‘Self-healing’ continental roots have implications for precious mineral exploration

A brand new examine led by University of Alberta geologists is shedding mild on a elementary mechanism of how Earth’s continental plates heal, with implications for diamond exploration and finding economically necessary minerals.

“Cratons are the oldest stable continental land masses on Earth, and are widely known as repositories for diamonds and metals of economic importance,” mentioned Jingao Liu, lead creator and visiting scholar within the Department of Earth and Atmospheric Sciences. “Disruptions of the lithosphere beneath these cratons can be key to hosting world-class mineral deposits, especially diamonds and precious metals like platinum.”

Cratons have survived billions of years of being dragged across the Earth by tectonic plate motion, present process a posh geological life cycle of thinning and therapeutic. This is the primary examine that gives proof of the mechanism that heals the lithosphere beneath cratons and creates appropriate circumstances for precious mineral formation, Liu defined.

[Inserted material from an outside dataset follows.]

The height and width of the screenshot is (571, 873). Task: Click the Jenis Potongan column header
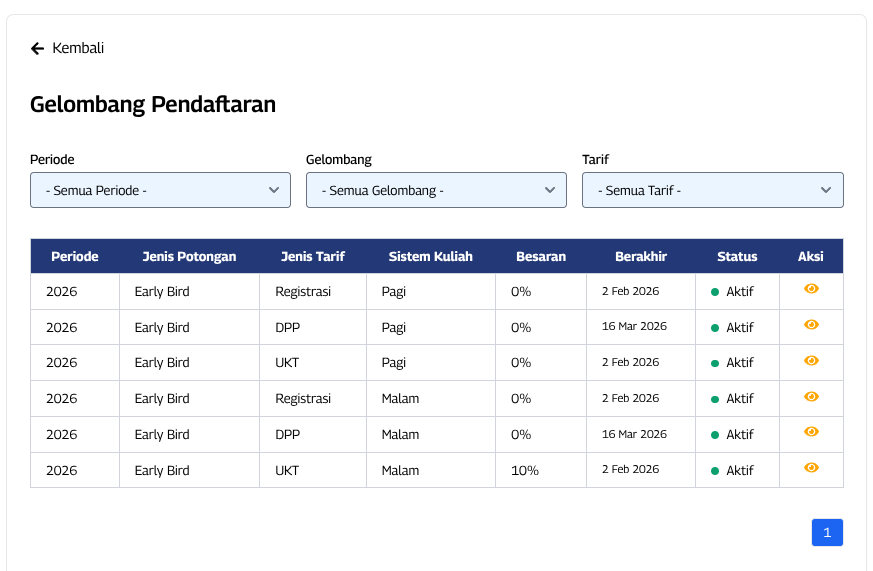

“We found direct evidence that the deep mantle root there has been replaced roughly 1.3 billion years ago,” mentioned Liu, a visiting professor from the China University of Geosciences (Beijing), who accomplished the analysis with collaborator Graham Pearson, Canada Excellence Research Chair Laureate and Henry Marshall Tory Chair within the Department of Earth and Atmospheric Sciences.

“This replacement of an older deep continental root coincides with the appearance of a giant outpouring of basaltic magma in this region—known as the Mackenzie Large Igneous Event, one of the biggest in Earth’s history,” mentioned Pearson. “This event produced key targets for nickel and platinum metal mineralization in Canada’s Arctic, and we are only now beginning to understand its importance for both diamond destruction and formation—the former via removal of the old root and the latter by creating a new thick lithospheric root.”

To higher perceive this course of, researchers examined samples erupted from diamond-bearing kimberlite within the Canadian Arctic, east of Kugluktuk in Nunavut. Using simulations primarily based on discipline findings, the crew confirmed that leftovers of this geologic melting course of have been redeposited within the mantle, re-thickening the lithosphere and exhibiting the primary agency proof of the mechanism behind the therapeutic of a continental root.

“Beyond increasing our understanding of the mechanism behind recratonization, these findings have economic significance as well,” defined Liu. “We can map out the area of the mantle root affected that might host mineral deposits linked to this event—including areas where diamonds may be present.”

The analysis was supported by way of the Geomapping for Energy and Minerals program by the Geological Survey of Canada (GSC).

“These programs are a huge help for academics and industry alike,” mentioned Liu. “This work required us to assemble a very scientifically diverse team of researchers that included experts in geochemistry, geophysics and numerical geodynamic modeling.”

In addition to funding, the GSC additionally supplied analysis help, together with work by co-author and seismologist Andrew Schaeffer.

“Demonstrating that what we once thought were ancient and unaltered cratons are in fact substantially reworked is a major discovery. This implies that there is the potential for numerous other such cratonic regions to have been similarly altered, given the correct circumstances,” mentioned Schaeffer. “Furthermore, studies like this are critically important as they combine together multiple facets of geosciences to make a much more robust interpretation.”

The analysis is a part of a significant collaborative program between the U of A and the China University of Geosciences (Beijing).

“This collaboration serves to explore the origins and evolution of the deep roots to continents and their implications for creating the mineral deposits that humanity requires,” mentioned Liu. “Our goal is to continue to better understand how these recratonization events concentrate precious metals in Earth’s crust, and where to look for new diamond deposits.”

The examine, “Plume-driven recratonization of deep continental lithospheric mantle,” was printed in Nature.